The Yes on 32 campaign has indeed represented itself as a pro-worker operation, promising to keep employers’ hands out of their pockets. “What Prop 32 does, is ensure that every worker, whether they are a teacher, state employee or work in the private sector, has control over how and whether their money is spent for politics,” wrote Yes on 32 spokesperson Jake Suski in an email.
But the Prop 32 supporters are hardly a mom-and-pop outfit. The Sacramento Bee recently reported that the Small Business Action Committee PAC, which supports 32, received $11 million from Arizona-based PAC Americans for Responsible Leadership, which is notoriously secretive about its donors. Another supporter, the California Future Fund, has ties to the Koch Brothers, and has put about $4 million into the campaign.
Meanwhile, the opposition to the measure has raised a total of over $66 million, mostly from unions—unions that, if the proposition passes, will have to find a way other than payroll deductions to compete with such powerful PACs. The Sacramento Bee, the Los Angeles Times and the San Francisco Chronicle have all endorsed No on 32, and the Democratic Party also supports No on 32.
The Public Policy Institute of California’s most recent poll puts support for Proposition 32 at 39 percent, with 53 percent against and 7 percent undecided. Even if the proposition did pass though, there is still a huge question of whether it could be enacted legally. While Suski insists that “everything in Prop 32 has been tested and is Constitutional,” a document from the California Attorney General found on the Yes on 32 website notes that “It is possible that a federal or state court would prevent this measure from going into effect because it infringes upon various parties’ constitutionally protected freedom of speech.”

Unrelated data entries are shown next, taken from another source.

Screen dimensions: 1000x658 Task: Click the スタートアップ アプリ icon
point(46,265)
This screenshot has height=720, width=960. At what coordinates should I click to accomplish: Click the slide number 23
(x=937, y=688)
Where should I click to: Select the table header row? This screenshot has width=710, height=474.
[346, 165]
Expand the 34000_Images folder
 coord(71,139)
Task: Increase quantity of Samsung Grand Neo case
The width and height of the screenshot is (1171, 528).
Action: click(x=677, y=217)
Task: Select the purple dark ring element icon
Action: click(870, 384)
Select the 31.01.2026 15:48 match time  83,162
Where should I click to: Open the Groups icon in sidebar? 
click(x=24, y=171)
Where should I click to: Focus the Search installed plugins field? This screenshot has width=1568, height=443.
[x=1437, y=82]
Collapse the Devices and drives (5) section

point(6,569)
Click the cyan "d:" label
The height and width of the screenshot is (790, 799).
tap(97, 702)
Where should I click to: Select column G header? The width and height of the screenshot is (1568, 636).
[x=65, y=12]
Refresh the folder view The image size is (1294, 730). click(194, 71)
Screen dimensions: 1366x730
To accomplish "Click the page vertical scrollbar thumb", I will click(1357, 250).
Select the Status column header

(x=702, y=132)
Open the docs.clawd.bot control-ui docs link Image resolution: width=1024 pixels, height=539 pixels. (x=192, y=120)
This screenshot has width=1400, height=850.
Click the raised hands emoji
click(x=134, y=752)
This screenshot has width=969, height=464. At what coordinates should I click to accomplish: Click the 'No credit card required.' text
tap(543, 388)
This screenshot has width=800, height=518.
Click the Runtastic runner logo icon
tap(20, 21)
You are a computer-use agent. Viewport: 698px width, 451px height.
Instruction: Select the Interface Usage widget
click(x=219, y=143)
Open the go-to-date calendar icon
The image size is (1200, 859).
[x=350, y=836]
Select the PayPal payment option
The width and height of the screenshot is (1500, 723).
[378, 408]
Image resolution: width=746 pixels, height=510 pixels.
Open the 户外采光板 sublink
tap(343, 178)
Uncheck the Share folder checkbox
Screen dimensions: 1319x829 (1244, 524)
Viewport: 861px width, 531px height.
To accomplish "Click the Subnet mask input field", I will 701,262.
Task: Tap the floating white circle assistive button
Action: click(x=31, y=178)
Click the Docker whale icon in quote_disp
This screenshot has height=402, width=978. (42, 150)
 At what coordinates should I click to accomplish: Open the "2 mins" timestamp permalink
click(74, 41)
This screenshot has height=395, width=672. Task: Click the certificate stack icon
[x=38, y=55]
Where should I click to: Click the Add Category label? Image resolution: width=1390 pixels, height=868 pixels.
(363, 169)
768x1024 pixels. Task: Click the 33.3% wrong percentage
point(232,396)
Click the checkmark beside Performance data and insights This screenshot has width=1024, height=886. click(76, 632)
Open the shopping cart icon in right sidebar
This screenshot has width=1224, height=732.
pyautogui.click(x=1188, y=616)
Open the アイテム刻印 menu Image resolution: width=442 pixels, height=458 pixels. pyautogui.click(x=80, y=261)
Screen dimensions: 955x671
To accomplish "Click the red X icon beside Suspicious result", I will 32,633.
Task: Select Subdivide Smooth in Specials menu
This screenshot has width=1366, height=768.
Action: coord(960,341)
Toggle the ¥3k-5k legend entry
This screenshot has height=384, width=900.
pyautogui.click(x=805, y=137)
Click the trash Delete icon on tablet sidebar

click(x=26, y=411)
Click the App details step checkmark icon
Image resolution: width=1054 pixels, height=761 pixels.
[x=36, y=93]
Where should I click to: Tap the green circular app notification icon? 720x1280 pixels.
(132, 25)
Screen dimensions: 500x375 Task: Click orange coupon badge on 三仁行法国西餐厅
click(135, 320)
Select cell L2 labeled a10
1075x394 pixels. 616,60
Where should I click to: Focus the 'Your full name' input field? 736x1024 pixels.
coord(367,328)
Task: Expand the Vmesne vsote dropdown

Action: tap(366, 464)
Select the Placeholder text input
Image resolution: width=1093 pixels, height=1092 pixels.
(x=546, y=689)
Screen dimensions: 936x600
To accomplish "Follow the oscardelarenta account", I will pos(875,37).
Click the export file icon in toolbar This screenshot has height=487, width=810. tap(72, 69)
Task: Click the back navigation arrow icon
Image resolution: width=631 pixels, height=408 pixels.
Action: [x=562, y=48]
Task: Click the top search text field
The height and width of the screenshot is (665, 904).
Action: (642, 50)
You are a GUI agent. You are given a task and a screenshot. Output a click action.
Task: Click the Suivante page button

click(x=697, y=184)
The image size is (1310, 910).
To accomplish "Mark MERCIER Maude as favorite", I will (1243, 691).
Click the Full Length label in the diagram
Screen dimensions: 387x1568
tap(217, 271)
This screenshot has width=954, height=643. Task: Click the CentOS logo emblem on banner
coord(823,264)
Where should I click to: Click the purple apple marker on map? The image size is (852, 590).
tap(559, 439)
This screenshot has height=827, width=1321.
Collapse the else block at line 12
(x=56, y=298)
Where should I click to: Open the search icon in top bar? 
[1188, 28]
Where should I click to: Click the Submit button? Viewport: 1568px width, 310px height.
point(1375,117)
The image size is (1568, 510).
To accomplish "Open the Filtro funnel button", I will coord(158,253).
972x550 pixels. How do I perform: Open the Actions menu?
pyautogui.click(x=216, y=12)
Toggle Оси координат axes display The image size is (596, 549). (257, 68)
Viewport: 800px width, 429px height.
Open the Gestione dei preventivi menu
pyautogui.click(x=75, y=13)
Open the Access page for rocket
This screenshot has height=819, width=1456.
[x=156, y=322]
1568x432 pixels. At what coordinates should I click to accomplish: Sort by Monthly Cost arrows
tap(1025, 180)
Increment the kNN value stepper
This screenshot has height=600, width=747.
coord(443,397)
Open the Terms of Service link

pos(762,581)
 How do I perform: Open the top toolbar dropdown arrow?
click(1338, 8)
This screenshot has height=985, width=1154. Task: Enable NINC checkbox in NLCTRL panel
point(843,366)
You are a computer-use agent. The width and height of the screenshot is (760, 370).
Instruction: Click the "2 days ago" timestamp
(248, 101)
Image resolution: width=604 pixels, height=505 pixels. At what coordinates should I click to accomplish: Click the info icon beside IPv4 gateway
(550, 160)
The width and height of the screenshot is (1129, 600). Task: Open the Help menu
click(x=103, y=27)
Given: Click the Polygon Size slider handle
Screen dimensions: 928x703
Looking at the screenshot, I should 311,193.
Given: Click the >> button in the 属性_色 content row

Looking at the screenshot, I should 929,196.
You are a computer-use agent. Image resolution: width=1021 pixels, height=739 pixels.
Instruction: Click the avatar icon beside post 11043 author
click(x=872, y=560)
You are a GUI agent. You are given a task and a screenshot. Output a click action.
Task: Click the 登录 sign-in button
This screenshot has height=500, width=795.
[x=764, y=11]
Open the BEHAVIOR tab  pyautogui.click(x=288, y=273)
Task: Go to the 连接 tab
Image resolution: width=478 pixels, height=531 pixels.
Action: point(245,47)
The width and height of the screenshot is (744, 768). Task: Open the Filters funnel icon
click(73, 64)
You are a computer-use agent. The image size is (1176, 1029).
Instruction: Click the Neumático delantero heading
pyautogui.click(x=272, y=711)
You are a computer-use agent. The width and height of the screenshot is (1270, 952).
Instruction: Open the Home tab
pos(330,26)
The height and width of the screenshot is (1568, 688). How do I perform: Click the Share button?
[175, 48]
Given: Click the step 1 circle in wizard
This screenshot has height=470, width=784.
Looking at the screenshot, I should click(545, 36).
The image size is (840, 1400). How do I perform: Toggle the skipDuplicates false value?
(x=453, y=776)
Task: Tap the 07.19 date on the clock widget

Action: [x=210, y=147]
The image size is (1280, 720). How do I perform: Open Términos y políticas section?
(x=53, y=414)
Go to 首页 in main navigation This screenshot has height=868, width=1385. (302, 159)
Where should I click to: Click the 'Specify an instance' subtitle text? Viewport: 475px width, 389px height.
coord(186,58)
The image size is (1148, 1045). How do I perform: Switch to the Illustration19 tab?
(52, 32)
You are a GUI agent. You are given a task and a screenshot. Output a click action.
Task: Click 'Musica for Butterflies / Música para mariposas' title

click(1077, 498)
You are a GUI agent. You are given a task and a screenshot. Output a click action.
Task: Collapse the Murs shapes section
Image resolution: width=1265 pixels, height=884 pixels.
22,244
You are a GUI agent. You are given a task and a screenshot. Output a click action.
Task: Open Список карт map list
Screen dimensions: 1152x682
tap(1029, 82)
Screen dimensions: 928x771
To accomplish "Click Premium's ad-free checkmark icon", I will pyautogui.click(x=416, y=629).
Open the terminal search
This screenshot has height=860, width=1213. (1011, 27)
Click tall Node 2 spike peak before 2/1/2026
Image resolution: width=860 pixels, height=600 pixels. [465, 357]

But whether or not the measure is enacted may not be the point. The effort to kill Prop 32 has forced most unions to limit their involvement with another crucial fight—funding education. The California Teachers Association (CTA) has led the way in donations to kill the anti-union measure, giving over $20 million to the cause. That’s double what the CTA has contributed to Prop 30, another crucial ballot measure in California that would enact a tax hike to ensure the state’s already-underfunded public schools don’t face more cuts. Unions are support that effort, but their funds and energy are dedicated first and foremost to defeating Prop 32—a dilemma that might just be an unhappy coincidence, but is probably one of the most clever strokes of conservative politics California has ever seen.
The anti-union and anti-tax campaigns have very close ties, and they’re both heavily funded by conservative billionaire Charles Munger. Munger’s support of the flailing Proposition 32 outs it as what it is—a very dangerous decoy. Munger and his supporters are betting on unions being so tied up with Prop 32 that they can defeat the tax measure—which is slipping in the polls—without a much of a fight.
In any other election cycle, the move to raise taxes specifically for school funding would get the wholehearted attention of state unions. However, thanks to Proposition 32, that campaign has had to get by with $10 million from the CTA, instead of the $30 million that would have conceivably been donated had Prop 32 not been in the way to suck up funds.
That means, regardless of which propositions pass or fail in November, California unions—and students—are losing big time in this election at the hands of corporate spending. Whether it’s by law or by billionaire’s red herring, this election could be remembered as the time unions were silenced in the Golden State.